Data Management Threshold Concepts

We’ve been going through the new ACRL “Framework for Information Literacy for Higher Education” recently at work. This document discusses ways to teach students how to search and understand information resources, framing critical skills as “threshold concepts”. While the Framework itself is interesting, I’m really intrigued by the idea of a threshold concept and wonder if there are any threshold concepts for data management.

For those unfamiliar with the term, a “threshold concept” is an idea that, once understood, completely reframes the way you view a topic. It’s like seeing a hidden image in that it’s very difficult to un-see the image afterward. Threshold concepts are so fundament to understanding that it’s actually necessary to understand the concept in order to progress in the field.

Let’s look at the ACRL Framework to better understand how such concepts work. The six concepts are:

  • Authority is Constructed and Contextual
  • Information Creation as a Process
  • Information Has Value
  • Research as Inquiry
  • Scholarship as Conversation
  • Searching as Strategic Exploration

If you understand these concepts, you’ll easily see, for example, why a scholarly article may be an appropriate source for one research project while a blog post would be better for a different project, depending on the topic. Or why searching doesn’t always turn up the content you are looking for on the first try. Etc.
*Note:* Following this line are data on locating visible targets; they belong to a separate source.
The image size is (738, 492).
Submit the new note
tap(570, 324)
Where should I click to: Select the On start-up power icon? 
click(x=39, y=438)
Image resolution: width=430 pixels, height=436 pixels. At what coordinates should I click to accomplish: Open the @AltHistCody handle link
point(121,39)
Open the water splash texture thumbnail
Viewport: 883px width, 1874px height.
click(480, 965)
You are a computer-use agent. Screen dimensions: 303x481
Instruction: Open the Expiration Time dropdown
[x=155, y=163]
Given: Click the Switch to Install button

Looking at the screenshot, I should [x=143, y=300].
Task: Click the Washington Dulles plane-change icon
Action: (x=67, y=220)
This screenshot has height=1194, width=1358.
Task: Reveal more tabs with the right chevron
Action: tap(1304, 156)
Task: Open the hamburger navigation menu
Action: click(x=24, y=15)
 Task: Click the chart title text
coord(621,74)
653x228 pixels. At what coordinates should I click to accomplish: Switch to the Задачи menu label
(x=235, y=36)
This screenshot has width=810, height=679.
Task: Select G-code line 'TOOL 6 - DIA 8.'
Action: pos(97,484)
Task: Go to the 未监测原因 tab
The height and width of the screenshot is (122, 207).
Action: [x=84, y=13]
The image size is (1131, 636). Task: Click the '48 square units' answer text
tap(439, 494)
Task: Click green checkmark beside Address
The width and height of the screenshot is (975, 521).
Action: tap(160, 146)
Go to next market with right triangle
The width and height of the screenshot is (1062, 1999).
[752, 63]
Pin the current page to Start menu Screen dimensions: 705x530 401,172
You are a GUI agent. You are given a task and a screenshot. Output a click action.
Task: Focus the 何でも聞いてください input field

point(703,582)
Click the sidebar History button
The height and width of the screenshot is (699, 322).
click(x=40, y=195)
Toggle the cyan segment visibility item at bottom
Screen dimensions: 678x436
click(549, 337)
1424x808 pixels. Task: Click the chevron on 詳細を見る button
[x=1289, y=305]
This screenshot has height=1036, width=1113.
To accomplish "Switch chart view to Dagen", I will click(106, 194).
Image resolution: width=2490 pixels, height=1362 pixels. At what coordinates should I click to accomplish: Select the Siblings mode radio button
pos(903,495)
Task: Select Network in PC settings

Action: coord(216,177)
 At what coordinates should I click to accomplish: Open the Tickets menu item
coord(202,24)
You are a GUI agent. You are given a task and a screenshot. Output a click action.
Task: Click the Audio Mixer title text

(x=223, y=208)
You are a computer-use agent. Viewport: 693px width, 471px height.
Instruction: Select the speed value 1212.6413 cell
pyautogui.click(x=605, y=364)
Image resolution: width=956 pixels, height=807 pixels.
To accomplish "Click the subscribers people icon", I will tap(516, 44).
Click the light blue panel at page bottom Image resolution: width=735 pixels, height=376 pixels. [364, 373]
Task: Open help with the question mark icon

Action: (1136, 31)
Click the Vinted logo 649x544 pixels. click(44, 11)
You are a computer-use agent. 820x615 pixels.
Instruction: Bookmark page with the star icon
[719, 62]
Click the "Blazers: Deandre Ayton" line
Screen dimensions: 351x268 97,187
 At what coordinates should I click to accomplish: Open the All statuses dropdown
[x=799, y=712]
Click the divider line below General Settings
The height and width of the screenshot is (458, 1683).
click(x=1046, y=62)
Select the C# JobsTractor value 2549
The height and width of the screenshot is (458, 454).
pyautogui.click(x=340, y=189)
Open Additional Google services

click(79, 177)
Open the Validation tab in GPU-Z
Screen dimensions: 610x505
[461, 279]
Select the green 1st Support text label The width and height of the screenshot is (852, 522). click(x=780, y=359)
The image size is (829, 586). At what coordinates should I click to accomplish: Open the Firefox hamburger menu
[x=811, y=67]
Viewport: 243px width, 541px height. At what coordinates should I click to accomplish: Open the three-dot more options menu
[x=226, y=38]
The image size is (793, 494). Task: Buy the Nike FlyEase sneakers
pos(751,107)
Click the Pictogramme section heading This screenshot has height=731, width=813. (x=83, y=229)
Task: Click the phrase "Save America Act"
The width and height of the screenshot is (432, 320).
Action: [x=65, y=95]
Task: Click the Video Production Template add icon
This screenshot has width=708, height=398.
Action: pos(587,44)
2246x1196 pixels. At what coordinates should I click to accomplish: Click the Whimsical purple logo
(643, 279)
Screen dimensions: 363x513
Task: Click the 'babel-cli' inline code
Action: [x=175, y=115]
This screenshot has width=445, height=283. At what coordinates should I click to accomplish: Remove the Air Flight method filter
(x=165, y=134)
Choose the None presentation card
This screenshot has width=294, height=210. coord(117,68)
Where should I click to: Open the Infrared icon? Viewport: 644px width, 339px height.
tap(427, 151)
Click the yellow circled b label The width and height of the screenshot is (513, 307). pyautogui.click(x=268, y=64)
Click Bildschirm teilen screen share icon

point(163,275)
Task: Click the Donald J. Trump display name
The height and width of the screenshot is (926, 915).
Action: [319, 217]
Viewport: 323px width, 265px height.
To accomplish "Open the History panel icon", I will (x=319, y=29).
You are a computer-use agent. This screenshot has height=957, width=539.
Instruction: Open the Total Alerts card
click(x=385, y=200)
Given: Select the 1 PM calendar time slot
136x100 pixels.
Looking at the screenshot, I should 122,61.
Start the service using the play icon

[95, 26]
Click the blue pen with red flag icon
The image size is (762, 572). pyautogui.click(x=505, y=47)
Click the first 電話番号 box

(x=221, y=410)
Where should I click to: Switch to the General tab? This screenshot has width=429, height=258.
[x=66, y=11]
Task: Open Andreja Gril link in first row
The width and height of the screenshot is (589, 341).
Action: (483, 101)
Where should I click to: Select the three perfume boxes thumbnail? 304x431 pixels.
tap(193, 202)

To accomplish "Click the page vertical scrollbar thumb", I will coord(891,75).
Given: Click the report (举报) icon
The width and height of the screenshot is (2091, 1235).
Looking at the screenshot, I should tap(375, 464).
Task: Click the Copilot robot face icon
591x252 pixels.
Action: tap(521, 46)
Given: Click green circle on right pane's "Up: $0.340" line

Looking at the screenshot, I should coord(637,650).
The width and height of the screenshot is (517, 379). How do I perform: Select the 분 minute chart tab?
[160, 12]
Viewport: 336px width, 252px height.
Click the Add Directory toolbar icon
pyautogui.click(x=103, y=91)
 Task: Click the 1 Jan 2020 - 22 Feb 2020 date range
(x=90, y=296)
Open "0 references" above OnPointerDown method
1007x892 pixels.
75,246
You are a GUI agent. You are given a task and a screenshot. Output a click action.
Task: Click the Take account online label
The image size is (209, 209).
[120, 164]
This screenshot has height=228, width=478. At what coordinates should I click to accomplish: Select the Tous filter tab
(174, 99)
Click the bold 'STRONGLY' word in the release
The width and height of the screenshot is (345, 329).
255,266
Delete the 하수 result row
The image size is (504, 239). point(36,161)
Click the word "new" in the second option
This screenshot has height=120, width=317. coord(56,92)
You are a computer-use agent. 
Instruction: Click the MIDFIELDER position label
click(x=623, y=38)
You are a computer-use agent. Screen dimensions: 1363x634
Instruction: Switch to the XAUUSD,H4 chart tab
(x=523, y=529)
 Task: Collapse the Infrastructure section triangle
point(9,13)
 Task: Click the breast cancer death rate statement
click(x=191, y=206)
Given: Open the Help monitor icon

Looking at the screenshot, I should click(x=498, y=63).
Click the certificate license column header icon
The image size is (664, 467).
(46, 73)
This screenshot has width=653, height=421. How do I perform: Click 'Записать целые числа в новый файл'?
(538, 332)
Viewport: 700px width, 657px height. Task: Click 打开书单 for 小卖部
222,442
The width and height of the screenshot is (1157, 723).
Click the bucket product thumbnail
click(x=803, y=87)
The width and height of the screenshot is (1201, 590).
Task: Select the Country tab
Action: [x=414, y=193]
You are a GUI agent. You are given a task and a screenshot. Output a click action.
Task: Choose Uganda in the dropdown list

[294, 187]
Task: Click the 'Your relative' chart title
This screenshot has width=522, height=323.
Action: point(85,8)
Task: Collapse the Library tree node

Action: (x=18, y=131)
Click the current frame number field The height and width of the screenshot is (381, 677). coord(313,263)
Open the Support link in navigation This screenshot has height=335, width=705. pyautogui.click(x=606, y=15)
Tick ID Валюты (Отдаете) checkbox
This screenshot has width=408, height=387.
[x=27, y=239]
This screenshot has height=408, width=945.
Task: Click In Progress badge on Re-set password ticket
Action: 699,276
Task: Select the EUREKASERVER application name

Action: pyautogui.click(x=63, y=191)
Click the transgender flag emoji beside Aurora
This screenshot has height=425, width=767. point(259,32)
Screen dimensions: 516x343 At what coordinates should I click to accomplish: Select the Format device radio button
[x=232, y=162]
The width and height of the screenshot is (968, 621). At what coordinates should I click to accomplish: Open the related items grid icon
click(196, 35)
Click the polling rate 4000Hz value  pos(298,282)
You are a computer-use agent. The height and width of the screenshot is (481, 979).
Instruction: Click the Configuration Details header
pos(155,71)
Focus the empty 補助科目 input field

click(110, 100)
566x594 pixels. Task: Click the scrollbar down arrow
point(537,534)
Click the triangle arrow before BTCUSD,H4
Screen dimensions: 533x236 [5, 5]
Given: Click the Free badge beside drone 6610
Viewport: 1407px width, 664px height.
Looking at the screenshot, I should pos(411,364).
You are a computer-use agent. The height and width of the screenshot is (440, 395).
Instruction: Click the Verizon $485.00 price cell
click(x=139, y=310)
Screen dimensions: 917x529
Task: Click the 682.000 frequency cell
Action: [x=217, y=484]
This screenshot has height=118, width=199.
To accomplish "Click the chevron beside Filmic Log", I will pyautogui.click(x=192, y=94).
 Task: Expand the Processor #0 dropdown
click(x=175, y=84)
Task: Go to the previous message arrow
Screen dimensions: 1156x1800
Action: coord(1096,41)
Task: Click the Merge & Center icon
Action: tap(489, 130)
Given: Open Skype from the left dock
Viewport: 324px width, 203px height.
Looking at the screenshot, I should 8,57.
This blog post is not about the new Framework, but rather how the Framework challenged me to think about what the threshold concepts are for data management. Taking a stab at it (directly cribbing from the Framework), I have three ideas:

  • Data is Contextual
  • Data Management is a Process
  • Data Has Value

Let’s look at these individually to get into what I mean in each case.

First, data is contextual. That means that data never exists independently of the information about how it was acquired and processed. Just like a chemist records notes about her data in a lab notebook, so should any dataset come with enough documentation to be understood by someone who is not the dataset creator. Without this extra information, the data is practically useless.

Second, data management is a process. It’s not something that you do once and are done with forever. It’s a process by which you take better care of your data continually over time. That doesn’t mean that it’s incredibly difficult. Rather, it’s like doing regular preventative maintenance to avoid disaster.

Third, data has value. This is something that many researchers are currently grappling with due to new data sharing requirements. If you can understand that your data has value, you can see how published data adds richness to an article, why data should be preserved after the end of a project, and why other researchers might want to use your data (hint: it’s valuable!).

These three ideas are by no means the final say on threshold concepts in data management, only my initial ideas. I’m still mulling them over (for example, I’m wondering if “data is contextual” and “data has value” are truly independent concepts) and trying to figure out if there are more concepts in this field.

I would love to hear other people’s ideas about threshold concepts in data management. Has anyone had an “aha!” moment about something that really affected the way they think about data management? Let me know!